From the Rows with Mark Bernard
Day one of the 2012 Midwest Pro Farmer Crop Tour saw our group heading out of Columbus and taking a northwest trek running through such booming metropolises as Mt. Glliam, Wiallrd, Tiffen, Findlay, Ottawa, Van Wert and Bluffton. We covered the counties of Morrow, Crawford, Huron, Seneca, Hancock, Putnam and Van Wert in OH then pulled samples in IN in Adams and Jay counties. We managed 10 samples in OH and only a couple in IN before we had to pull up anchor for the hotel. We had a mixture of experience in the vehicle today with seasoned veteran Bob Provin from Gibson City IL, Crop Tour returnee Christopher Narayana from NY, NY, Pricila Cardoso originally from Brazil now living in Stamford CT, Daniel Hiller as driver and yours truly.
This is my ninth tour of duty on the Pro Farmer Midwest Crop Tour and the route was a polar opposite from what I’d been on the previous 2 years in OH. Overall crop health was generally okay with minor leaf disease pressure in corn showing up recently in the form of a little gray leaf spot and northern corn leaf blight in the corn. Also some common smut was noted in the most drought stressed corn. Soybean diseases were generally very light. We did note some two-spotted spider mite and bean leaf beetle infestations today complete with live mites and beetles for the viewing pleasure of the riders on our route. There were no few soybean aphids spotted today on the route, something that made me happy as I feared they had followed me from MN to haunt.
One thing that stuck out in the corn fields was the weakness of the ear shanks of the corn, particularly in the areas where the drought had taken the greatest toll on the crop. When we’d pull the ears for a sample, they’d snap off with very little effort, leading one to believe that when the combine rolls through, just touching the stalk with the snouts on the corn head may be enough to dislodge them. The same result could occur prior to that given a strong wind event or two. The result may mean ears not getting into the combine and reducing an already disappointing yield even further.
The maturity of the crop in Ohio this time around was advanced from what we noted last year. On our route we had one corn sample black-layered and the majority of others were half milk line or better. The soybeans followed suit where most of the fields were R5 – R6 maturity. Yields on the corn ranged from a high of 155 in Morrow Co. to a low of 70 in Seneca Co. Bean pod counts were all over the board from a high of 1816 in a 3’ x 3’ in Hancock Co. to a low of 432 in Seneca Co.
Like last year, soil moisture was a major limiting factor. In corn fields as we moved north of Columbus corn became shorter, to the point that we could easily see above it and know where we were going. The stress on the soybeans was less evident. As we’ve seen in the past, they can rope-a-dope it through extreme heat in July and still produce a respectable crop given some timely rains in August. Some of the later maturing corn we bumped into would also benefit from rain and moderate temperatures to finish. Did I mention it was cool and rained while we were having our evening meeting in Fishers IN?
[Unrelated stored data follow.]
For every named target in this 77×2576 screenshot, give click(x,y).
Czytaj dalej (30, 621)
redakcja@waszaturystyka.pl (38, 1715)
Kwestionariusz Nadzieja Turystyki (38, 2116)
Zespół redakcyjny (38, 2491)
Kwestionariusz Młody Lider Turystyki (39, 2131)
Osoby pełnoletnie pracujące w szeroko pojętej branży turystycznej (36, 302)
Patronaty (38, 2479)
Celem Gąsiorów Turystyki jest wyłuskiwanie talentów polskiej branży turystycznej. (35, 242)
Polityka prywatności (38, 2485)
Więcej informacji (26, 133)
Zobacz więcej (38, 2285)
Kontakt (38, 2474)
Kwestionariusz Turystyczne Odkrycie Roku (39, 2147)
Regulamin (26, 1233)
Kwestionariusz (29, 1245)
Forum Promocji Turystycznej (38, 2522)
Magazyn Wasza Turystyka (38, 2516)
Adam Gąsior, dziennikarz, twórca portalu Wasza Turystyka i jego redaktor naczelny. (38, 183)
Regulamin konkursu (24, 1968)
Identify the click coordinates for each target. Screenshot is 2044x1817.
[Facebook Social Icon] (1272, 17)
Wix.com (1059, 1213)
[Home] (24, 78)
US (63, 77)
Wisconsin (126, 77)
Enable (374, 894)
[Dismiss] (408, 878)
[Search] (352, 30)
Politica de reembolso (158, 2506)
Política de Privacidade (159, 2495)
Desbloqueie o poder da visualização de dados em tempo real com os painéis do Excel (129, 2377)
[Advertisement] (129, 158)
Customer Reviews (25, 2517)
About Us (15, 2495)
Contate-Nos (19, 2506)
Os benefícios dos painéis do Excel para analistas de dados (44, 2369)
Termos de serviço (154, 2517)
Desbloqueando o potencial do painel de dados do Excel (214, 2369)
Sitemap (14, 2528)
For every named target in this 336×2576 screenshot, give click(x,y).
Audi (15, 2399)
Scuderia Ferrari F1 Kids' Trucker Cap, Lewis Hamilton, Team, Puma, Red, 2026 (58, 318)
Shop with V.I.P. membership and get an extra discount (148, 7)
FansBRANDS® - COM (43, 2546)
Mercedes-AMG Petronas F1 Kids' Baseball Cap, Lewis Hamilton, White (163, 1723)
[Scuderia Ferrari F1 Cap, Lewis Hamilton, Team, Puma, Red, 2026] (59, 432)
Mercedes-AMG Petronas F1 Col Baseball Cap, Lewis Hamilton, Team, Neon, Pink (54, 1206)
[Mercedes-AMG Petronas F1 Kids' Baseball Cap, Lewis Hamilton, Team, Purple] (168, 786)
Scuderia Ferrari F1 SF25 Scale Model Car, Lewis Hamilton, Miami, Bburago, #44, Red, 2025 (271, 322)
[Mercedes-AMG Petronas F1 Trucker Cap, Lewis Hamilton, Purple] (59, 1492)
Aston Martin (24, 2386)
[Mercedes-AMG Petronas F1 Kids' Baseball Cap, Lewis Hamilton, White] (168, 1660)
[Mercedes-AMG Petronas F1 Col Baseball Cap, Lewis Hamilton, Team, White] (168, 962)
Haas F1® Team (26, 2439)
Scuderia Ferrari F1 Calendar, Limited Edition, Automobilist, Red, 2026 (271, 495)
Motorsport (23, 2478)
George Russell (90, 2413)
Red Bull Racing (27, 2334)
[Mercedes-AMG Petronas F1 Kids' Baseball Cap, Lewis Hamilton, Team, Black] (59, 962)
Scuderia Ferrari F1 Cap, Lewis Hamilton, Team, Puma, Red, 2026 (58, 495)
A curiosity that many of the crop scouts had not experienced before was the kernel red streak caused by the wheat curl mite. This mite is very tiny, about 1/100th of an inch in length and feeds on a broad host range including cereals and other grasses. Kernel red streak is common throughout the Corn Belt in some year years and is influenced by and environmental conditions. Typically we’ve noticed it more frequently and with more dramatic symptoms under dry conditions. The mite feeds on leaves early on which causes few symptoms but when it feeds on kernels, the result is the red streaking and sometimes nearly complete reddening of the pericarp. Fortunately kernel red streak does not result in any yield or quality reductions, with the possible exception of cosmetic injury on white food grade corn.
My overall impression of the crop today was that it was about what I expected to see with the possible exception of little crop being harvested other than for silage. There was no crop destroyed on our route today which was slightly unexpected.
Tomorrow we push on through IN and into eastern IL.